▶ **EXCERPTED RECORDS**:
****

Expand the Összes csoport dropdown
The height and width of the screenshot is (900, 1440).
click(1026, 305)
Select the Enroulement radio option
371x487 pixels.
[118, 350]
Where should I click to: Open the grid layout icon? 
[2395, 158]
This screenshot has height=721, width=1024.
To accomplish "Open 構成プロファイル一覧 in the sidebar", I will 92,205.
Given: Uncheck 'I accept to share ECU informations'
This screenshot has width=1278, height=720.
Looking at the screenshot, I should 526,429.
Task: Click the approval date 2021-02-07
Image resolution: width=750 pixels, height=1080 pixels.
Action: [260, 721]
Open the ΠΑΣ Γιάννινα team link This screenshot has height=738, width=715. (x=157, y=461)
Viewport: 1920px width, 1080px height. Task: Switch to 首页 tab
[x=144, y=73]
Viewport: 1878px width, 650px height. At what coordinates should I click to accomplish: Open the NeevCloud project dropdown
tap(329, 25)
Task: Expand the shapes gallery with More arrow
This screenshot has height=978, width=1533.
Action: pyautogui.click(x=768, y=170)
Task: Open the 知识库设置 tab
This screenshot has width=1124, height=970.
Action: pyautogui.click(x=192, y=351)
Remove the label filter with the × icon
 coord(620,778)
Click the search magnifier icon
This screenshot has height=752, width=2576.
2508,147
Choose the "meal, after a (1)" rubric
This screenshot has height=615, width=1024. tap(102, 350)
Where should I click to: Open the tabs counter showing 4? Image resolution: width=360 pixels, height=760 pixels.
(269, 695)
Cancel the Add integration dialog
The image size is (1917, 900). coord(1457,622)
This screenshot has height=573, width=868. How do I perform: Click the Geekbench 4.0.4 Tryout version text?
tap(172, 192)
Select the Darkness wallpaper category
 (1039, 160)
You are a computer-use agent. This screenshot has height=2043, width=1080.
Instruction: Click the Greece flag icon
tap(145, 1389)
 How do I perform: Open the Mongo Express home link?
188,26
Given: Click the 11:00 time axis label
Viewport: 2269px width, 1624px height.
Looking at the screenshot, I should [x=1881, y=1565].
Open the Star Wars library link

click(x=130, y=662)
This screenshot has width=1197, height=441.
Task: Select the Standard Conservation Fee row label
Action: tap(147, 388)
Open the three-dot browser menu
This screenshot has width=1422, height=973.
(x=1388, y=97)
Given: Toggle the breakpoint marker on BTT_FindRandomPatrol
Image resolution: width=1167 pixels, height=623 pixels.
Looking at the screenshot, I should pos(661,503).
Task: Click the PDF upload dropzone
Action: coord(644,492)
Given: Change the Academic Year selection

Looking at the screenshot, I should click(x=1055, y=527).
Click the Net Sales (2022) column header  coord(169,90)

****

▶ **TASK DETAILS**: In the data starting at the line containing "Where should I click to: Open the grid" and ending at the line containing "(x=1388, y=97)", replace "Cancel" with "Close" and reproduce those lines with nothing else changed.

▶ **SOLVED EXERCISE**:
Where should I click to: Open the grid layout icon? 
[2395, 158]
This screenshot has height=721, width=1024.
To accomplish "Open 構成プロファイル一覧 in the sidebar", I will 92,205.
Given: Uncheck 'I accept to share ECU informations'
This screenshot has width=1278, height=720.
Looking at the screenshot, I should 526,429.
Task: Click the approval date 2021-02-07
Image resolution: width=750 pixels, height=1080 pixels.
Action: [260, 721]
Open the ΠΑΣ Γιάννινα team link This screenshot has height=738, width=715. (x=157, y=461)
Viewport: 1920px width, 1080px height. Task: Switch to 首页 tab
[x=144, y=73]
Viewport: 1878px width, 650px height. At what coordinates should I click to accomplish: Open the NeevCloud project dropdown
tap(329, 25)
Task: Expand the shapes gallery with More arrow
This screenshot has height=978, width=1533.
Action: pyautogui.click(x=768, y=170)
Task: Open the 知识库设置 tab
This screenshot has width=1124, height=970.
Action: pyautogui.click(x=192, y=351)
Remove the label filter with the × icon
 coord(620,778)
Click the search magnifier icon
This screenshot has height=752, width=2576.
2508,147
Choose the "meal, after a (1)" rubric
This screenshot has height=615, width=1024. tap(102, 350)
Where should I click to: Open the tabs counter showing 4? Image resolution: width=360 pixels, height=760 pixels.
(269, 695)
Close the Add integration dialog
The image size is (1917, 900). coord(1457,622)
This screenshot has height=573, width=868. How do I perform: Click the Geekbench 4.0.4 Tryout version text?
tap(172, 192)
Select the Darkness wallpaper category
 (1039, 160)
You are a computer-use agent. This screenshot has height=2043, width=1080.
Instruction: Click the Greece flag icon
tap(145, 1389)
 How do I perform: Open the Mongo Express home link?
188,26
Given: Click the 11:00 time axis label
Viewport: 2269px width, 1624px height.
Looking at the screenshot, I should [x=1881, y=1565].
Open the Star Wars library link

click(x=130, y=662)
This screenshot has width=1197, height=441.
Task: Select the Standard Conservation Fee row label
Action: tap(147, 388)
Open the three-dot browser menu
This screenshot has width=1422, height=973.
(x=1388, y=97)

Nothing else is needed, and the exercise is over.